Voorzitter, excuses, maar tot slot de digitalisering in de rechtspraak. We hebben
daar nog steeds veel ambities voor en ik ben op zich ook een voorstander van die digitalisering.
Die kan de efficiency en de toegang tot het recht vergroten. Ondanks het mislukken
van KEI moeten we ook niet al te somber zijn; er zijn ook successen geboekt. Zaken
over asiel en vreemdelingenbewaring gaan helemaal digitaal en ook de meeste zaken
bij de politierechter en heel veel dossiers op het gebied van faillissement en bewindvoering
worden digitaal afgedaan.
Bij de reset van KEI werd duidelijk waar het misging: te weinig deskundigen, geen
gedeelde verantwoordelijkheid of ambitie, geen goede samenwerking en wat mij betreft
wordt er ook onvoldoende geluisterd naar geluiden van de mensen die moesten gaan werken
met die systemen. En dat sluit, denk ik, aan bij het plan van D66 en de SP. Er is
nu een basisplan: de neuzen dezelfde kant op, de juiste mensen op de juiste plek en
een heldere structuur om dit te gaan doen. Ik kan het woord «governance» nooit zo
goed uitspreken; dus dat laat ik maar liggen. Hartstikke mooi! Ik begrijp nu dat dat
wordt uitgewerkt in het tweede kwartaal van 2019. Dan volgt die zogenaamde BIT-toets
en de verwachte kosten zijn, zo begrijp ik uit de stukken, 11 miljoen. Mijn vraag
aan de Minister is: als die extra kosten inderdaad nodig blijken te zijn, waaruit
gaat u die dan betalen? Waar haalt u dat geld vandaan?
Dank u wel.
De voorzitter:
Dank u wel. Dan is het woord aan de heer Van Dam van het CDA.
De heer Van Dam (CDA):
Voorzitter. Ik begin met de rechtbank in Lelystad. De TOM- en OTP-zittingen, de Taakstrafzitting
Openbaar Ministerie en Oproep Ten Parkette, worden verplaatst naar Utrecht en daar
snap ik, eerlijk gezegd, helemaal niets van. Een OTP en een TOM zijn qua strafproces
een eindmoment, te vergelijken met een zitting met een vonnis. Dat hoort in lijn met
het regeerakkoord daar plaats te vinden waar de betrokkenen zich bevinden: verdachten,
slachtoffers en advocaten. Graag een reactie van de Minister hierop, hoezeer ik ook
begrijp dat dit issue uiteindelijk onder de jurisdictie van zijn collega Grapperhaus
valt.
Mijn tweede punt is de veelvoorkomende incassovordering. Ik steun de Minister in zijn
voorstel om de griffierechten aan te passen en dan in variant twee, maar het blijven
forse bedragen. De lat komt minder hoog te liggen, maar ligt nog steeds hoog. Diverse
instanties en personen zoeken naar mogelijkheden om op eenvoudiger, doeltreffender
en ook goedkopere wijze incassovorderingen te behandelen, maar dan zodanig dat het
de rechtsstatelijke toets der kritiek kan doorstaan. Er loopt al een onderzoek naar
de Belgische incassoprocedure, op verzoek van collega Van Oosten, maar ik vind dat
we beter moeten kijken naar wat arbitrage ons op dit vlak kan bieden. Arbitrage kan,
mits het voldoet aan eisen op het vlak van transparantie, equality of arms en de frisse
mogelijkheid om te opt-outen naar de rechter, een goed alternatief bieden. Daarom
wil ik de Minister vragen of hij bereid is om te onderzoeken of onze huidige wettelijke
regeling van arbitrage zich voldoende leent voor consumentenzaken. Graag een reactie.

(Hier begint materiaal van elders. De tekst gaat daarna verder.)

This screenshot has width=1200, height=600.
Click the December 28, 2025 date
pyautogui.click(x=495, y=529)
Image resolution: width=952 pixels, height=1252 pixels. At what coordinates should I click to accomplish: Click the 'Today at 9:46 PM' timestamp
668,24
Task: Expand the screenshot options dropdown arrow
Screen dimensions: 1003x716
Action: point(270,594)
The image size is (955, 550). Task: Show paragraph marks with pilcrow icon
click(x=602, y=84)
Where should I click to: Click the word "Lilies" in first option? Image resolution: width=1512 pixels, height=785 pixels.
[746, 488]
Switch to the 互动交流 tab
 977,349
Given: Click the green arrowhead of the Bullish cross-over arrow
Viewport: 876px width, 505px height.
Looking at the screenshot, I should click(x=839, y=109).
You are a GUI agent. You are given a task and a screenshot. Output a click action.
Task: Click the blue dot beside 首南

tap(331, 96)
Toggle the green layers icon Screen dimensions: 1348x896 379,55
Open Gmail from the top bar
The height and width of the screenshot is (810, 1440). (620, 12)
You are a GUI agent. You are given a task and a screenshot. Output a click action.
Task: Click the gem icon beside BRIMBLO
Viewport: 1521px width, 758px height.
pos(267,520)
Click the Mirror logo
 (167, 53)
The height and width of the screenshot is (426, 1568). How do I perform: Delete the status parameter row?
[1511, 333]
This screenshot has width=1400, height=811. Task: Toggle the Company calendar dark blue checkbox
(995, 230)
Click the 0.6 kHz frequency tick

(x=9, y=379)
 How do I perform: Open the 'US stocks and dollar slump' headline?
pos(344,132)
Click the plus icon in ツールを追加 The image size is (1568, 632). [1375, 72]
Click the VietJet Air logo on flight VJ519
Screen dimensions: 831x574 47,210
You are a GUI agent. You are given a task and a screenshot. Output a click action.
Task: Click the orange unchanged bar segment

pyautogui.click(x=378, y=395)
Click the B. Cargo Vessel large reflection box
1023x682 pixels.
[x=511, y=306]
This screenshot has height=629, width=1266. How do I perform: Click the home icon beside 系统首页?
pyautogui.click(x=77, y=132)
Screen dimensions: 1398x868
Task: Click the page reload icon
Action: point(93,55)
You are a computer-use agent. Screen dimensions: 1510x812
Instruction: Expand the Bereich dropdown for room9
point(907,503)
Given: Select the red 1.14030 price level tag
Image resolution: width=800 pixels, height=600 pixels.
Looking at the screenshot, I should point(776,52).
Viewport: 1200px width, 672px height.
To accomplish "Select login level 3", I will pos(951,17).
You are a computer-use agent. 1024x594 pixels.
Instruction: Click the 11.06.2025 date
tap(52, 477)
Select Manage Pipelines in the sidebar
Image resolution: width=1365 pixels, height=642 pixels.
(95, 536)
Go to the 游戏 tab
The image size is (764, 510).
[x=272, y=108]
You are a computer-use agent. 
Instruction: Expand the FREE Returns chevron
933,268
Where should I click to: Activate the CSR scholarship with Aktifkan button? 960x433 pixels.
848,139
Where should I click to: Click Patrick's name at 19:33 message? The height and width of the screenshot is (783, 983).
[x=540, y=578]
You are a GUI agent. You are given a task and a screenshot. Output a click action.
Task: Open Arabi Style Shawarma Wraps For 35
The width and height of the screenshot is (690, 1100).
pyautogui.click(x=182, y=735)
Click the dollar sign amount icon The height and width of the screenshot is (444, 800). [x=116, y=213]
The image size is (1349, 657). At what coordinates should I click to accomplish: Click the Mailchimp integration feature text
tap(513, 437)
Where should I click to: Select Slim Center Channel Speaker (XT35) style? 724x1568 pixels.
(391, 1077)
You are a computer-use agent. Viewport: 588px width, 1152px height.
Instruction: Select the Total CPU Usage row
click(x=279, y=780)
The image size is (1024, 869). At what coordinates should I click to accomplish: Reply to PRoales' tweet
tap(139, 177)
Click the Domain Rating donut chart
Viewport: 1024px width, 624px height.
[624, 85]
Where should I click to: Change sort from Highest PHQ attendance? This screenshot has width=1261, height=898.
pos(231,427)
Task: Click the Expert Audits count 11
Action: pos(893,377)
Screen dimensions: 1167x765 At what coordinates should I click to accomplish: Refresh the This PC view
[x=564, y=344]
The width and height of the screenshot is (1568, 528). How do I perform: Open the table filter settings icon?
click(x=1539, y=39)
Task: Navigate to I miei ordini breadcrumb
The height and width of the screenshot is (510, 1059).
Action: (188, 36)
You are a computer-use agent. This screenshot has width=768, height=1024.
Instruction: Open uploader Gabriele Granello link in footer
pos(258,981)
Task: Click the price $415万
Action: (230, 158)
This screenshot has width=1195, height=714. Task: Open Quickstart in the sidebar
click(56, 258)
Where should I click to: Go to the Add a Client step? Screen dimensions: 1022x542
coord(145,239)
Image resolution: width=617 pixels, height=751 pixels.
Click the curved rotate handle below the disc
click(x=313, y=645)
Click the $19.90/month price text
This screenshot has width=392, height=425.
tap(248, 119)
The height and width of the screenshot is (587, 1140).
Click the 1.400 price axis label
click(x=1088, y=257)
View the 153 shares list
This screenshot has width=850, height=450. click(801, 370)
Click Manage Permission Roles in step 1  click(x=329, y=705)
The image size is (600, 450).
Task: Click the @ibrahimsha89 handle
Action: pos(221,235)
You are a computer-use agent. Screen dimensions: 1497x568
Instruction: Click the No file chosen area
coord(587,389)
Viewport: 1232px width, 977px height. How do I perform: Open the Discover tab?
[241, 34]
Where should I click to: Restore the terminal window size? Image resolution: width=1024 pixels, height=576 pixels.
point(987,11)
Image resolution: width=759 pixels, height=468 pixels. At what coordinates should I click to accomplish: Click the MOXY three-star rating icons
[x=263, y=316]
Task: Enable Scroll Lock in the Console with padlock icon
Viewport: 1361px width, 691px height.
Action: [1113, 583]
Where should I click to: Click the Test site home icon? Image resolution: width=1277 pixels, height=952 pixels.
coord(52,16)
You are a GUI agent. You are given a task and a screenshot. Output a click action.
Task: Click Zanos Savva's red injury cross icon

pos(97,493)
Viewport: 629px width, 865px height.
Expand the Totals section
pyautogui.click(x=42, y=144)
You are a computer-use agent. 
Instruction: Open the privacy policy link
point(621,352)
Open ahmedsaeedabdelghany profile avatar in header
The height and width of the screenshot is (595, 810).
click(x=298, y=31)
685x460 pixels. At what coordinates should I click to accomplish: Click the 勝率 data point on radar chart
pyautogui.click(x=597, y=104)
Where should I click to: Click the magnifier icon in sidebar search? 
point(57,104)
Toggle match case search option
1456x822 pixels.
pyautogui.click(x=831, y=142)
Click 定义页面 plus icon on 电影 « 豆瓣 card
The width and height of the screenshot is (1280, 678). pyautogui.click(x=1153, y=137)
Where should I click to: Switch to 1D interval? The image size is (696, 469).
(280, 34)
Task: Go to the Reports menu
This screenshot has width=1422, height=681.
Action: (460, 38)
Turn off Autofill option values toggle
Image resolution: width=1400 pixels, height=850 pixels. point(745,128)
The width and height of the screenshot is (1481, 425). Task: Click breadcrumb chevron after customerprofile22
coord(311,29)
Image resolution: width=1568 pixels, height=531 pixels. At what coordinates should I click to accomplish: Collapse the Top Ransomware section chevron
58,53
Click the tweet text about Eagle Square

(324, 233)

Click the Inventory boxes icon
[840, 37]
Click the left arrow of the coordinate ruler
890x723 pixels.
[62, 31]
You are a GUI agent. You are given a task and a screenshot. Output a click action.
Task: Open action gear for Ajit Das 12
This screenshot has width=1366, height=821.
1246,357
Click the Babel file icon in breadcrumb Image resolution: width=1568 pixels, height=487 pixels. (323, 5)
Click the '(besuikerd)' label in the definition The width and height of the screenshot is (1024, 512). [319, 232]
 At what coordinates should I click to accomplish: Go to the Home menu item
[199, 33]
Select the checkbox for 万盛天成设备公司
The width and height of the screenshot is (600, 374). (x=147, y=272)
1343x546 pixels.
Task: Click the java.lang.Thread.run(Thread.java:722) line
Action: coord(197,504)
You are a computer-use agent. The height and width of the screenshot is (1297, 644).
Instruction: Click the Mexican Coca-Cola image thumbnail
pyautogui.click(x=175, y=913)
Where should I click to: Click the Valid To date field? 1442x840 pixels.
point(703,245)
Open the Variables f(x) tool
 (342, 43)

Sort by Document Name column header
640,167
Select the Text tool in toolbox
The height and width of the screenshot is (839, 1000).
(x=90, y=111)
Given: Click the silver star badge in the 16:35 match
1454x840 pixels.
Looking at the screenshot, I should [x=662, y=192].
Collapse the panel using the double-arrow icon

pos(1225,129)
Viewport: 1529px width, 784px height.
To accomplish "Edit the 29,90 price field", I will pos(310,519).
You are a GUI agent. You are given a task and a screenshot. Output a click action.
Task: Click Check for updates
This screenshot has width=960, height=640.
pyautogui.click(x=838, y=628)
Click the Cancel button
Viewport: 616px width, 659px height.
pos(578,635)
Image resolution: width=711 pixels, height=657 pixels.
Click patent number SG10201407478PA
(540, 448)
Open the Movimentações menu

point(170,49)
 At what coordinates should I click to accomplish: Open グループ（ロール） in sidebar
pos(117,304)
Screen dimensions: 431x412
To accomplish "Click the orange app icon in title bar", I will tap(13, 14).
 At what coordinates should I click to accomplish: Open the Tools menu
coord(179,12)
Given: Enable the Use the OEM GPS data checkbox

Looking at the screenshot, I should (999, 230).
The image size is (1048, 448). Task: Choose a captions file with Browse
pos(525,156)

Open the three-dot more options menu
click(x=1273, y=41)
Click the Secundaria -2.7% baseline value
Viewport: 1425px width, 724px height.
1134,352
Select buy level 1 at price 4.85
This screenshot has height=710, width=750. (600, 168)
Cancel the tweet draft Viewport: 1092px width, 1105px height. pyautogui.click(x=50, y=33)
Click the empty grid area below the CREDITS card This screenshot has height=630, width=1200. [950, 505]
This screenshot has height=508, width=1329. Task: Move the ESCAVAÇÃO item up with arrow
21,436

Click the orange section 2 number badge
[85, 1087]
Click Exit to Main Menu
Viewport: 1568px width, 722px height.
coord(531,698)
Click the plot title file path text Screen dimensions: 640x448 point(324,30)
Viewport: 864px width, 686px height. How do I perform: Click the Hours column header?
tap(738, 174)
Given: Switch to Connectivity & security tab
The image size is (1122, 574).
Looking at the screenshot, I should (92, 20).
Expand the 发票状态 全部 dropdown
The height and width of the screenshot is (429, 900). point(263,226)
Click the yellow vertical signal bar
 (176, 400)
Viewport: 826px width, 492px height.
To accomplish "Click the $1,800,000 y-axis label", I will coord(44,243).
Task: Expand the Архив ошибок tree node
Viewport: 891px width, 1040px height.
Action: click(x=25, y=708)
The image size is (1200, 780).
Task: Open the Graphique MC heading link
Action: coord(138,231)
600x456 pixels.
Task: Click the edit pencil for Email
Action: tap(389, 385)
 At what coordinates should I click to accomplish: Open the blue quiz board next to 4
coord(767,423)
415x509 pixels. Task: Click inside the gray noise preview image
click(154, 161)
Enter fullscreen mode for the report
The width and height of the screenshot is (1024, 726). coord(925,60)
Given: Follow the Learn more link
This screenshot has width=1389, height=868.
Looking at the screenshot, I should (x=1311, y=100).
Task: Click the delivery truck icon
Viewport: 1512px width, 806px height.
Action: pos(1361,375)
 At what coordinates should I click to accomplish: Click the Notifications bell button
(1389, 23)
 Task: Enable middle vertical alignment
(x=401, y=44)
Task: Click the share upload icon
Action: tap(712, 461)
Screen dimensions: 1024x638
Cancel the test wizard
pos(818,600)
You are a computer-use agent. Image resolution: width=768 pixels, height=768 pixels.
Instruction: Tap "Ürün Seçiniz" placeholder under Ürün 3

Dan, voorzitter, de ICT-ontwikkeling bij de rechtspraak. Ik ben aanzienlijk minder
optimistisch dan mijn voorgangers. Een jaar geleden ontplofte de boel en waar zijn
we nu? De Minister heeft gezegd dat er drie dingen moeten gebeuren: neuzen dezelfde
kant op, de juiste mensen op de juiste plek, en heldere besturing en «governance»
– meneer Groothuizen! Ik kies zelf inmiddels een iets andere benadering, wijs geworden
door de ICT-problematiek bij de politie. Dan gaat het om twee essenties. In de eerste
plaats moet de business, lees «de rechters», het eens zijn over hoe de processen lopen.
Uniformiteit in de processen, ik denk dat dat veel te maken heeft met wat de Minister
bedoelt met «neuzen dezelfde kant op». Dat is het allermoeilijkste van de hele klus.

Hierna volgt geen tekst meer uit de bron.